* [ACTIVITY]: Word for word, retype the records below.

* [MATERIAL PROVIDED]:
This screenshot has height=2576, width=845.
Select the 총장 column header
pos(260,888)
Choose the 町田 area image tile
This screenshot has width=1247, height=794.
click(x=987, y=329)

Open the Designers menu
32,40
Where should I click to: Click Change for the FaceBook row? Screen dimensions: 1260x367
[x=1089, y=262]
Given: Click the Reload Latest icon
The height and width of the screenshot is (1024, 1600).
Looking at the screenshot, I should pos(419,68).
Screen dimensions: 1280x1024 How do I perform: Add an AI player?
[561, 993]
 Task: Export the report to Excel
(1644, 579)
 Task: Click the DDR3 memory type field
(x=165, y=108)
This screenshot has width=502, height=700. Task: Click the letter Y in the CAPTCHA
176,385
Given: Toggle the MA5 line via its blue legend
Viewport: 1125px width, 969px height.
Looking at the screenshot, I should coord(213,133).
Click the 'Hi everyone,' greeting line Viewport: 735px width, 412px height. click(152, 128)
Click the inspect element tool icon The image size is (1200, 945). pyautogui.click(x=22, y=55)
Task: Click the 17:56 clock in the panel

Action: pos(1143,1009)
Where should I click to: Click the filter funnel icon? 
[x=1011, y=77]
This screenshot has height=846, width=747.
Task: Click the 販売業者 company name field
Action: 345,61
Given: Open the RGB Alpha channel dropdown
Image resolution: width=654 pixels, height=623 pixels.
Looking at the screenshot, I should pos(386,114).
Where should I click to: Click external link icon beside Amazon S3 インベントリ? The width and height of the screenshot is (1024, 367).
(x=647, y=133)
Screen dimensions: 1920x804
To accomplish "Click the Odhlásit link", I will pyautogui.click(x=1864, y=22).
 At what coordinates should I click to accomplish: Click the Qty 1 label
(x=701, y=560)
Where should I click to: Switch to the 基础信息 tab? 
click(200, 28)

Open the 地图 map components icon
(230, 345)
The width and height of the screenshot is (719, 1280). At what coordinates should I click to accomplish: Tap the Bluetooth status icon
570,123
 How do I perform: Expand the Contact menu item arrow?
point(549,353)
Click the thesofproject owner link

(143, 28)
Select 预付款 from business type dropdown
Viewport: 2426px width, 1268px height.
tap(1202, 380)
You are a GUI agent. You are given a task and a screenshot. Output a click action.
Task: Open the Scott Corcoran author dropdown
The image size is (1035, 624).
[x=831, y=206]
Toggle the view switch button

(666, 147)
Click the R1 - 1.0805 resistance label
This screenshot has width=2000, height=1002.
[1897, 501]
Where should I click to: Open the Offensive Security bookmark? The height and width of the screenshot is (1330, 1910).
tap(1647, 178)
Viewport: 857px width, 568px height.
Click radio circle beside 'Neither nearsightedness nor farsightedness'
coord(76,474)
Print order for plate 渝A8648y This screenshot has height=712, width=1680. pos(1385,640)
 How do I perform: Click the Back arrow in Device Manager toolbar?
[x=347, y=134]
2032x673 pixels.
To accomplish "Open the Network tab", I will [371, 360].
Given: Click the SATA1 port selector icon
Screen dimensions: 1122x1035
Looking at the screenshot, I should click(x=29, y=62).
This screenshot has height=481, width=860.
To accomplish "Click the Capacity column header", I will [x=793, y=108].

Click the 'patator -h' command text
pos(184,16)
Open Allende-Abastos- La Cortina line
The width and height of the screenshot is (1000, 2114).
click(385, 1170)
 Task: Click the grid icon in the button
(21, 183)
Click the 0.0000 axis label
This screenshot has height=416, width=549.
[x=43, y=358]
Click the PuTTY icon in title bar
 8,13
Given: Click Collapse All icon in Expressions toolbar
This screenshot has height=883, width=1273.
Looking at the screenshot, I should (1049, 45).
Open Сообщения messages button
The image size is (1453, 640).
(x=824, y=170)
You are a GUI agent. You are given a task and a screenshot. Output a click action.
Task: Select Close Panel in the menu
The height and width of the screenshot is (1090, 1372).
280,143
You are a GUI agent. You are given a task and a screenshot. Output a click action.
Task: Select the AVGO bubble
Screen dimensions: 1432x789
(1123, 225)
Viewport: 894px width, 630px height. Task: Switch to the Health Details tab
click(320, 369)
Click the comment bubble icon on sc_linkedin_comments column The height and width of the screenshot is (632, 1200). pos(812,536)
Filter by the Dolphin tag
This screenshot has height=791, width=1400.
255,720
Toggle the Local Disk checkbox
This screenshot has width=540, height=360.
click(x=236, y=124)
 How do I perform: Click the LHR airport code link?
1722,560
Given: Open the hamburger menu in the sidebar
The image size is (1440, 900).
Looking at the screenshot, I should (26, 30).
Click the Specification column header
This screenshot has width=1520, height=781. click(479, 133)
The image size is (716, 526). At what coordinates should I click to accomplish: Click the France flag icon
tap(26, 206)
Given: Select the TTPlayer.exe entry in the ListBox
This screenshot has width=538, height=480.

* [RESPONSE AREA]:
This screenshot has height=2576, width=845.
Select the 총장 column header
pos(260,888)
Choose the 町田 area image tile
This screenshot has width=1247, height=794.
click(x=987, y=329)

Open the Designers menu
32,40
Where should I click to: Click Change for the FaceBook row? Screen dimensions: 1260x367
[x=1089, y=262]
Given: Click the Reload Latest icon
The height and width of the screenshot is (1024, 1600).
Looking at the screenshot, I should pos(419,68).
Screen dimensions: 1280x1024 How do I perform: Add an AI player?
[561, 993]
 Task: Export the report to Excel
(1644, 579)
 Task: Click the DDR3 memory type field
(x=165, y=108)
This screenshot has width=502, height=700. Task: Click the letter Y in the CAPTCHA
176,385
Given: Toggle the MA5 line via its blue legend
Viewport: 1125px width, 969px height.
Looking at the screenshot, I should coord(213,133).
Click the 'Hi everyone,' greeting line Viewport: 735px width, 412px height. click(152, 128)
Click the inspect element tool icon The image size is (1200, 945). pyautogui.click(x=22, y=55)
Task: Click the 17:56 clock in the panel

Action: pos(1143,1009)
Where should I click to: Click the filter funnel icon? 
[x=1011, y=77]
This screenshot has height=846, width=747.
Task: Click the 販売業者 company name field
Action: 345,61
Given: Open the RGB Alpha channel dropdown
Image resolution: width=654 pixels, height=623 pixels.
Looking at the screenshot, I should pos(386,114).
Where should I click to: Click external link icon beside Amazon S3 インベントリ? The width and height of the screenshot is (1024, 367).
(x=647, y=133)
Screen dimensions: 1920x804
To accomplish "Click the Odhlásit link", I will pyautogui.click(x=1864, y=22).
 At what coordinates should I click to accomplish: Click the Qty 1 label
(x=701, y=560)
Where should I click to: Switch to the 基础信息 tab? 
click(200, 28)

Open the 地图 map components icon
(230, 345)
The width and height of the screenshot is (719, 1280). At what coordinates should I click to accomplish: Tap the Bluetooth status icon
570,123
 How do I perform: Expand the Contact menu item arrow?
point(549,353)
Click the thesofproject owner link

(143, 28)
Select 预付款 from business type dropdown
Viewport: 2426px width, 1268px height.
tap(1202, 380)
You are a GUI agent. You are given a task and a screenshot. Output a click action.
Task: Open the Scott Corcoran author dropdown
The image size is (1035, 624).
[x=831, y=206]
Toggle the view switch button

(666, 147)
Click the R1 - 1.0805 resistance label
This screenshot has width=2000, height=1002.
[1897, 501]
Where should I click to: Open the Offensive Security bookmark? The height and width of the screenshot is (1330, 1910).
tap(1647, 178)
Viewport: 857px width, 568px height.
Click radio circle beside 'Neither nearsightedness nor farsightedness'
coord(76,474)
Print order for plate 渝A8648y This screenshot has height=712, width=1680. pos(1385,640)
 How do I perform: Click the Back arrow in Device Manager toolbar?
[x=347, y=134]
2032x673 pixels.
To accomplish "Open the Network tab", I will [371, 360].
Given: Click the SATA1 port selector icon
Screen dimensions: 1122x1035
Looking at the screenshot, I should click(x=29, y=62).
This screenshot has height=481, width=860.
To accomplish "Click the Capacity column header", I will [x=793, y=108].

Click the 'patator -h' command text
pos(184,16)
Open Allende-Abastos- La Cortina line
The width and height of the screenshot is (1000, 2114).
click(385, 1170)
 Task: Click the grid icon in the button
(21, 183)
Click the 0.0000 axis label
This screenshot has height=416, width=549.
[x=43, y=358]
Click the PuTTY icon in title bar
 8,13
Given: Click Collapse All icon in Expressions toolbar
This screenshot has height=883, width=1273.
Looking at the screenshot, I should (1049, 45).
Open Сообщения messages button
The image size is (1453, 640).
(x=824, y=170)
You are a GUI agent. You are given a task and a screenshot. Output a click action.
Task: Select Close Panel in the menu
The height and width of the screenshot is (1090, 1372).
280,143
You are a GUI agent. You are given a task and a screenshot. Output a click action.
Task: Select the AVGO bubble
Screen dimensions: 1432x789
(1123, 225)
Viewport: 894px width, 630px height. Task: Switch to the Health Details tab
click(320, 369)
Click the comment bubble icon on sc_linkedin_comments column The height and width of the screenshot is (632, 1200). pos(812,536)
Filter by the Dolphin tag
This screenshot has height=791, width=1400.
255,720
Toggle the Local Disk checkbox
This screenshot has width=540, height=360.
click(x=236, y=124)
 How do I perform: Click the LHR airport code link?
1722,560
Given: Open the hamburger menu in the sidebar
The image size is (1440, 900).
Looking at the screenshot, I should (26, 30).
Click the Specification column header
This screenshot has width=1520, height=781. click(479, 133)
The image size is (716, 526). At what coordinates should I click to accomplish: Click the France flag icon
tap(26, 206)
Given: Select the TTPlayer.exe entry in the ListBox
This screenshot has width=538, height=480.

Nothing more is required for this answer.